FRAGMENT DO PRZECZYTANIA »
Artykuły

"Z pamięci" Erwina Axera

Porywający tom Erwina Axera to szeroki obszar historii teatru nie tylko polskiego, spojrzenie za najskrytsze kulisy tej historii oczami jednego z najwybitniejszych twórców teatru polskiego i europejskiego - pisze Joanna Rawik w Trybunie.

Ostatnio chłonęłam z zapartym tchem Erwina Axera "Z pamięci" (Iskry 2006) wybór opowiadań i esejów publikowanych uprzednio w czterech tomach "Ćwiczeń pamięci" w latach 1978 - 2003. "Autor pisząc improwizował - informuje w krótkiej notce wstępnej Axer. - Kapryśna pamięć podsuwała mu zmienne tematy. Wojna, teatr, niewola, dzieciństwo i młodość, wybitni ludzie spotkani po drodze, sławni pisarze, aktorzy, postaci anonimowe, ale ważne dla autora - to treść tej książki". Porywający tom Erwina Axera to szeroki obszar historii teatru nie tylko polskiego, spojrzenie za najskrytsze kulisy tej historii oczami jednego z najwybitniejszych twórców teatru polskiego i europejskiego.

Autora znamy z jego prac reżyserskich, przede wszystkim jako dyrektora warszawskiego Teatru Współczesnego w latach 1956 -1981. Na tej scenie oglądałam w latach studenckich takie sławy aktorskie jak Irena Eichlerówna, Zofia Mrozowska, Tadeusz Łomnicki, Tadeusz Fijewski, Jan Kurnakowicz, Jan Kreczmar, że wymienię najważniejszych dla mnie. Dzięki lekturze Axera poznaję cały ten świat bliżej, inaczej, intymnie wręcz, choć z wrodzoną delikatnością i kulturą autor nigdy nie przekracza granicy swoich kontaktów. Jest urodzonym Europejczykiem nie tylko dlatego, że urodził się w Wiedniu, a może dlatego?

Urzeka w Erwinie Axerze elegancja ducha dzisiaj tak rzadko spotykana, że wcale nie istnieje. Ta wykwintna duchowość w połączeniu z innymi jeszcze cechami twórców kultury tamtego pokolenia, przypomniana w opowieściach Axera, powala czytelnika i sprawia, że jeno szaty drze w rozpaczliwej niemocy: w jakim nędznym świecie przyszło teraz żyć! Minister kultury zajmuje się patriotyzmem oraz ściganiem ubeków, a kultura obejmuje głównie obszar masowy: piwo i reklamę.

PODANE WPISY »
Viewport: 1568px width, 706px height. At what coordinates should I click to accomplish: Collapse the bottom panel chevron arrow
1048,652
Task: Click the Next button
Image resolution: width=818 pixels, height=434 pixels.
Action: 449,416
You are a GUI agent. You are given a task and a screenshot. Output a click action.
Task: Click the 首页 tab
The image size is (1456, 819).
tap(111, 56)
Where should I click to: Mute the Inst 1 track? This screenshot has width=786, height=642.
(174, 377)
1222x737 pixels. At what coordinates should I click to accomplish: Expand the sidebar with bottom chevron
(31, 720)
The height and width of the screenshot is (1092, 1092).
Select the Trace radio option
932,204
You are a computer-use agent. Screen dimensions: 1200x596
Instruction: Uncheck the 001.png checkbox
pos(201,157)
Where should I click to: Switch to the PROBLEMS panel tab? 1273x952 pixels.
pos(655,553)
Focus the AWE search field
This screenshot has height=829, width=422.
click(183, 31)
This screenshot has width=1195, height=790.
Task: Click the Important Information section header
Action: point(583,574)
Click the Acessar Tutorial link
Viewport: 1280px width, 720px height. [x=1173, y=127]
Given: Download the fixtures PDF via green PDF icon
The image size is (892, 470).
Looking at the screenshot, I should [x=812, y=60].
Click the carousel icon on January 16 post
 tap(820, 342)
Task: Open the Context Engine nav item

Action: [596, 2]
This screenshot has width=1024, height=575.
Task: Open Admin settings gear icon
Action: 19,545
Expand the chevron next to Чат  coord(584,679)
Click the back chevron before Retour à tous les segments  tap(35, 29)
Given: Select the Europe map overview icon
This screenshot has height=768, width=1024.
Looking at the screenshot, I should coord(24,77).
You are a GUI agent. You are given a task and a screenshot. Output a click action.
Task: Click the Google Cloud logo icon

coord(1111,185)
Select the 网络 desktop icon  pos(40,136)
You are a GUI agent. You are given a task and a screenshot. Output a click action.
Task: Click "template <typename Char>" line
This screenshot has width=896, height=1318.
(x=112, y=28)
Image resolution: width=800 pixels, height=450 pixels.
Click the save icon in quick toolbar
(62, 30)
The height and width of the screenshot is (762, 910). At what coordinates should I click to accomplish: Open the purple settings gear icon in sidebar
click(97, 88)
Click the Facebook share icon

ZADANIA DO WYKONANIA »
A – Przetłumacz na angielski zdanie z tekstu o książce Erwina Axera: „Autora znamy z jego prac reżyserskich, przede wszystkim jako dyrektora warszawskiego Teatru Współczesnego w latach 1956 -1981.”
B – Wypisz bez zmian z tekstu o książce Erwina Axera fragment od słów „Autora znamy z” aż po słowa „a może dlatego?”.
C – Kontynuuj tekst o książce Erwina Axera, zaczynając po jego ostatnim zdaniu.

WYNIKI ĆWICZEŃ »
A – We know the author from his work as a director, above all as the head of Warsaw's Teatr Współczesny in the years 1956–1981.

B –
Autora znamy z jego prac reżyserskich, przede wszystkim jako dyrektora warszawskiego Teatru Współczesnego w latach 1956 -1981. Na tej scenie oglądałam w latach studenckich takie sławy aktorskie jak Irena Eichlerówna, Zofia Mrozowska, Tadeusz Łomnicki, Tadeusz Fijewski, Jan Kurnakowicz, Jan Kreczmar, że wymienię najważniejszych dla mnie. Dzięki lekturze Axera poznaję cały ten świat bliżej, inaczej, intymnie wręcz, choć z wrodzoną delikatnością i kulturą autor nigdy nie przekracza granicy swoich kontaktów. Jest urodzonym Europejczykiem nie tylko dlatego, że urodził się w Wiedniu, a może dlatego?

C –
Axer zachwyca skromnością niebywałą, a jego poczucie humoru zasługuje na osobne studium. Jest w tomie tym "Przygoda z Weselem", gdzie obszerna wzmianka o wielkim rosyjskim reżyserze teatru Georgiju Aleksandrowiczu Towstonogowie, który oglądał arcydzieło Wyspiańskiego w Narodowym u Hanuszkiewicza i namawiał Axera, żeby zrealizował je w Rosji. Reżyser tłumaczy, że "Wesele" rozumieją tylko Polacy. I to niewielu. "Reżyser nigdy sztuki nie rozumie. Ma skojarzenia, emocje, tęsknoty, pomysły... Ja też nie rozumiem" - wyznaje z dowcipną, przewrotną szczerością autor.

Choć nie można posądzać Erwina Axera o sympatie lewicowe, nie ma w jego wspomnieniach cienia niechęci do PRL, gdzie miał swój teatr i bardzo to sobie cenił. W rozdziale na temat Friedricha Durenmatta jest wizyta w klubie SPATiF i krótkie stwierdzenie, że SPATiF nie jest prawdziwą Polską, czego szanowny gość i tak nie jest w stanie zrozumieć. Jak wiele to mówi o 45-leciu naszego kraju, jego specyficznej atmosferze, której nie pojmuje większość dzisiejszych ludzi władzy, przeciwnie: rysują coś na kształt obozu koncentracyjnego złożonego z donosicieli i donoszących.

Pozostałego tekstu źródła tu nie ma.